[Task description] Output each line of the data word for word, from the first through the line that holds "This screenshot has width=1568, height=674.", and leave off whatever follows.

[Source records]
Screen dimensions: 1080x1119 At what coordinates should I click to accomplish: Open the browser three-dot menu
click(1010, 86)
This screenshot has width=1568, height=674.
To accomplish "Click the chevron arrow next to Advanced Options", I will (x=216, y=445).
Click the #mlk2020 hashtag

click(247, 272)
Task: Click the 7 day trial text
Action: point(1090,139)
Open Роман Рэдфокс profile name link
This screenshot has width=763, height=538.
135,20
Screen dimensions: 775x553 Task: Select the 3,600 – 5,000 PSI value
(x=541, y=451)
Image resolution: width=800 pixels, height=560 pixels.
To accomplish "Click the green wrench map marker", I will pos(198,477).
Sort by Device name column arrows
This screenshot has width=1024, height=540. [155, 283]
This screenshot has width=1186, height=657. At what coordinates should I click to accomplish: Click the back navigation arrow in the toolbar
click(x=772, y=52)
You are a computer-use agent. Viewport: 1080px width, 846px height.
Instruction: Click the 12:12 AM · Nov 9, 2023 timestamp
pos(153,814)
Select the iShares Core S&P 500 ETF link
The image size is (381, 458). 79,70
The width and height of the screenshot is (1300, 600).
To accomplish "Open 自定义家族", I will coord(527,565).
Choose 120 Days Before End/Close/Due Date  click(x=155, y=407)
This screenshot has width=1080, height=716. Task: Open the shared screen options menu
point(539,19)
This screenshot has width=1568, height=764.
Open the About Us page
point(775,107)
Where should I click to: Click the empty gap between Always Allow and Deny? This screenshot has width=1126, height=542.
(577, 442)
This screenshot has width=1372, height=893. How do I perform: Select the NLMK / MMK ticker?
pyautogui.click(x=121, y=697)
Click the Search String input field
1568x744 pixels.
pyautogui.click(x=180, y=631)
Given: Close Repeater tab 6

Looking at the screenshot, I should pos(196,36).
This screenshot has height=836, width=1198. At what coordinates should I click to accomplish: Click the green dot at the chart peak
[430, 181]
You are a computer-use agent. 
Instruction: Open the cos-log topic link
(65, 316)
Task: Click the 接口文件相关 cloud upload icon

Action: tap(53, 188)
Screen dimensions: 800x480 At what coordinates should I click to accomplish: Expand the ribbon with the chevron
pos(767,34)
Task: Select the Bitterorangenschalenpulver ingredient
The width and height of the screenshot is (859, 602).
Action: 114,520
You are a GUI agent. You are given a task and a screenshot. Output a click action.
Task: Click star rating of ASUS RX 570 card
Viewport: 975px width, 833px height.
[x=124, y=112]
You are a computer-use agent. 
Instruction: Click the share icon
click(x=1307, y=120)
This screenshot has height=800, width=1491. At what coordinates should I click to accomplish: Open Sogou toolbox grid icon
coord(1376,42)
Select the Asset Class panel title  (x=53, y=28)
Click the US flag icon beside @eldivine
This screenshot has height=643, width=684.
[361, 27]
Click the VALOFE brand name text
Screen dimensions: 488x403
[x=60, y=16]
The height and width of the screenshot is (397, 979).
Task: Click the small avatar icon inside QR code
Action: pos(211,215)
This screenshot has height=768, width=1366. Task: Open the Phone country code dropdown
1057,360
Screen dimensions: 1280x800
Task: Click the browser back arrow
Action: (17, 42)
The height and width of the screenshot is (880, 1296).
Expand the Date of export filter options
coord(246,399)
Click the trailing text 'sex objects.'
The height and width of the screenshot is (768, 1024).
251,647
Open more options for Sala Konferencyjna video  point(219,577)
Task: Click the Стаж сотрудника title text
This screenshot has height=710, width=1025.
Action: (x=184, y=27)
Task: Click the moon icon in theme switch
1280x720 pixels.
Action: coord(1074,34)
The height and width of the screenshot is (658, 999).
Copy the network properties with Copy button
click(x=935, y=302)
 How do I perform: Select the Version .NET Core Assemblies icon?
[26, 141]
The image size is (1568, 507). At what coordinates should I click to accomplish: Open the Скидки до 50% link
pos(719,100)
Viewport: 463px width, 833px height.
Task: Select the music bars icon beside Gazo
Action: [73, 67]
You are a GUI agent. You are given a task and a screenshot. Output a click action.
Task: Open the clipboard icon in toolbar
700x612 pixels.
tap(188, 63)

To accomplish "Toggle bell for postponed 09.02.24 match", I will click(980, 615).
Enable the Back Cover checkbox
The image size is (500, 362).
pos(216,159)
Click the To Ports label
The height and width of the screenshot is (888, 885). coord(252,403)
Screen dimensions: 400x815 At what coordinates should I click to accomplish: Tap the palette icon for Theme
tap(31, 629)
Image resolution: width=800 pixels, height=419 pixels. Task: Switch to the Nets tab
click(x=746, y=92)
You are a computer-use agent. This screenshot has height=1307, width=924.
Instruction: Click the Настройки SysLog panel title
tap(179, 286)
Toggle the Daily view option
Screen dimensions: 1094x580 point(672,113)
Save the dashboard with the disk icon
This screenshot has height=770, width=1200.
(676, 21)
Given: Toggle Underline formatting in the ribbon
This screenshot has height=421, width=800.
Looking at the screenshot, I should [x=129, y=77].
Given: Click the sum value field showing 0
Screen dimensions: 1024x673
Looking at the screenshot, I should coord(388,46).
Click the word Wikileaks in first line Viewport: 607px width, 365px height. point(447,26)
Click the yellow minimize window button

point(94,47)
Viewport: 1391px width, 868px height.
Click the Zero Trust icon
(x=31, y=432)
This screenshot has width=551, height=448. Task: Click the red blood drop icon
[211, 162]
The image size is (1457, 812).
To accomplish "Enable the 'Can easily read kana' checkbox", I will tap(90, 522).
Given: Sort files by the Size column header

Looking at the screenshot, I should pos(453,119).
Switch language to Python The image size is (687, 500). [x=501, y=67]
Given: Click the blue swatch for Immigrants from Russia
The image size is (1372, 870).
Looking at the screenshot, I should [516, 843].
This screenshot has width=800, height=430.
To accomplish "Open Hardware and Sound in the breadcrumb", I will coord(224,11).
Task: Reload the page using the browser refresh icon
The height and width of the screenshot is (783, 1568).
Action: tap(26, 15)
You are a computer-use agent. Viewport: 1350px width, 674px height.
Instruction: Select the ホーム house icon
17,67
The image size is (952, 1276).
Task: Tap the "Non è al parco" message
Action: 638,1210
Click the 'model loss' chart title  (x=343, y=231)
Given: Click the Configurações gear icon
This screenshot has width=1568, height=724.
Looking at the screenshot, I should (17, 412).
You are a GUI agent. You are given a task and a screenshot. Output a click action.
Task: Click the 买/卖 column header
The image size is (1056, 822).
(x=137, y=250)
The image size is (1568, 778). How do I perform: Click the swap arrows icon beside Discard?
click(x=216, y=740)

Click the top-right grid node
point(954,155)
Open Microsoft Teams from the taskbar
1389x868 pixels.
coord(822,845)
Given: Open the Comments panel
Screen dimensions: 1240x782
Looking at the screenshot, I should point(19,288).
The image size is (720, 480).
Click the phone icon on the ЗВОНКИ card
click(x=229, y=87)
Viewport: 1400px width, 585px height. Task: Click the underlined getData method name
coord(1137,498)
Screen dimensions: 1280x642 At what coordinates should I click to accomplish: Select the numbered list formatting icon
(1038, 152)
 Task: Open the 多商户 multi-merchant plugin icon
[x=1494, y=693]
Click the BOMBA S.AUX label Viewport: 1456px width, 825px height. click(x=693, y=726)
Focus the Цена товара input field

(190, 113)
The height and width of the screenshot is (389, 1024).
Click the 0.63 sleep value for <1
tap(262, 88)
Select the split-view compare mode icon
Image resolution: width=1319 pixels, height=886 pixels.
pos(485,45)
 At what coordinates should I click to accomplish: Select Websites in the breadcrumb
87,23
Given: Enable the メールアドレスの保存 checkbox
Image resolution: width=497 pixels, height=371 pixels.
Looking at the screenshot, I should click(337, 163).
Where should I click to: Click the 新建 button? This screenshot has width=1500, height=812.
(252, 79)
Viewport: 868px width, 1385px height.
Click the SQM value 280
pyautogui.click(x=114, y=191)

[Reply]
Screen dimensions: 1080x1119 At what coordinates should I click to accomplish: Open the browser three-dot menu
click(1010, 86)
This screenshot has width=1568, height=674.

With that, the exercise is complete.